You see, all Republicans believe in their hearts that Democrats bus mobs of voters -- probably illegal immigrants! -- from polling place to polling place to vote multiple times, despite the lack of any evidence. Look, Donald Trump said it's real, so it has to be real (It is not real).
Internet shitstain James O'Keefe even made a big production of tailing a pastor's bus on election day 2016, because bus = voter fraud.
Did O'Keefe find any illegal voting? HE HAD TO. THERE WAS A BUS AND BLACK PEOPLE!
SB 9 will forever free Texas from the scourge of pastors or anyone else driving people to vote, by Crom.
No more frauding by old people, hooray! Not that there was any to start with, but it's well-established that Texas Rs just HATE old black people voting. Maybe because they remember too much.
Instead, poor and elderly people will just have to rely on rural Texas's excellent public transportation services, like the Dime Box subway or the Bee Cave hyperloop.
Hughes insists there's nothing at all controversial about this, because he just wants to make sure people aren't up to anything funny.
The bill also would require people who help disabled voters cast a mail-in ballot officially certify that the voter they help is physically unable to enter a poll without risk to harm.
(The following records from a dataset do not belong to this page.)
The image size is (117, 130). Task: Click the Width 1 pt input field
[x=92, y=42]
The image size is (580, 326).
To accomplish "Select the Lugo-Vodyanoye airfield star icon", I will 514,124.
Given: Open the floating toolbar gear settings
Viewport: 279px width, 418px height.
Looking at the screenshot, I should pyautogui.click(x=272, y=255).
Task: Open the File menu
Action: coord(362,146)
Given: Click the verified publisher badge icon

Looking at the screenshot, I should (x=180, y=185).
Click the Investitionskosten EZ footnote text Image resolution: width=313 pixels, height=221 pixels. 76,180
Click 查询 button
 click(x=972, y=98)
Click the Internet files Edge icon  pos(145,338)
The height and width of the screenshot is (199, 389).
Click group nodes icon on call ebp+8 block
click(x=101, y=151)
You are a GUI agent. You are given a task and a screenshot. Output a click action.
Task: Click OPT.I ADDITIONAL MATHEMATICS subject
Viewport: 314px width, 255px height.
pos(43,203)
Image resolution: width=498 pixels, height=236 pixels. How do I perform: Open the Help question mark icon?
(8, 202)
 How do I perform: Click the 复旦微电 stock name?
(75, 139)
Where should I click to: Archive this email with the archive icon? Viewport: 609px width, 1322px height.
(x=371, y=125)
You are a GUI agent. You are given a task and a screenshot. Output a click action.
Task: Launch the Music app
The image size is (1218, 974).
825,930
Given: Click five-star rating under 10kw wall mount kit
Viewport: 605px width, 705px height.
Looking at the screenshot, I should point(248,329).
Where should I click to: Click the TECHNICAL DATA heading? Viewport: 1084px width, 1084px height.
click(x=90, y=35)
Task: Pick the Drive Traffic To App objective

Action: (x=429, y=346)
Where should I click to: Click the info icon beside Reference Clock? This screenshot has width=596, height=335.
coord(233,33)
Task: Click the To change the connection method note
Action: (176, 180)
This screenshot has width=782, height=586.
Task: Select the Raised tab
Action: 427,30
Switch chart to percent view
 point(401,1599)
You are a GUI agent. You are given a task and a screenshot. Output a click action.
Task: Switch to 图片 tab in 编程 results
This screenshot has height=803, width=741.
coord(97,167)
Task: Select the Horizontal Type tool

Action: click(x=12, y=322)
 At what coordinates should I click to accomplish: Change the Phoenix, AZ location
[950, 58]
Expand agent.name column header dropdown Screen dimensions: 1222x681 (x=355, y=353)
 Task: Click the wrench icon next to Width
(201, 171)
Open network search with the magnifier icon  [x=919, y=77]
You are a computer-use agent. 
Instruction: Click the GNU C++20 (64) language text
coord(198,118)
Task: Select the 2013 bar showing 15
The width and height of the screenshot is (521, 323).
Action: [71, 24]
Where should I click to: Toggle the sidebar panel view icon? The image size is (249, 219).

In addition, it allows poll watchers to accompany both the voter and helper into the voting area. [...]
"This is not a partisan issue. ... It says if you're going to bring someone to the polls and help them cast their ballot ... then, yes. We want to know your names."
And watch you vote. Perhaps while we sneer at you. "Secret ballots" are so passe.
Also too, never forget: Were it not for John Roberts and other Republicans deciding racism was over in 2013, not a bit of this ballot-rigging fuckery would be happening.
You know, a cynical person might get the impression that Texas Republicans worry that if they had to face ALL the voters, they might not be carried to reelection on the sterling brilliance of their ideas. Which is why so many of their ideas involve not facing all the voters.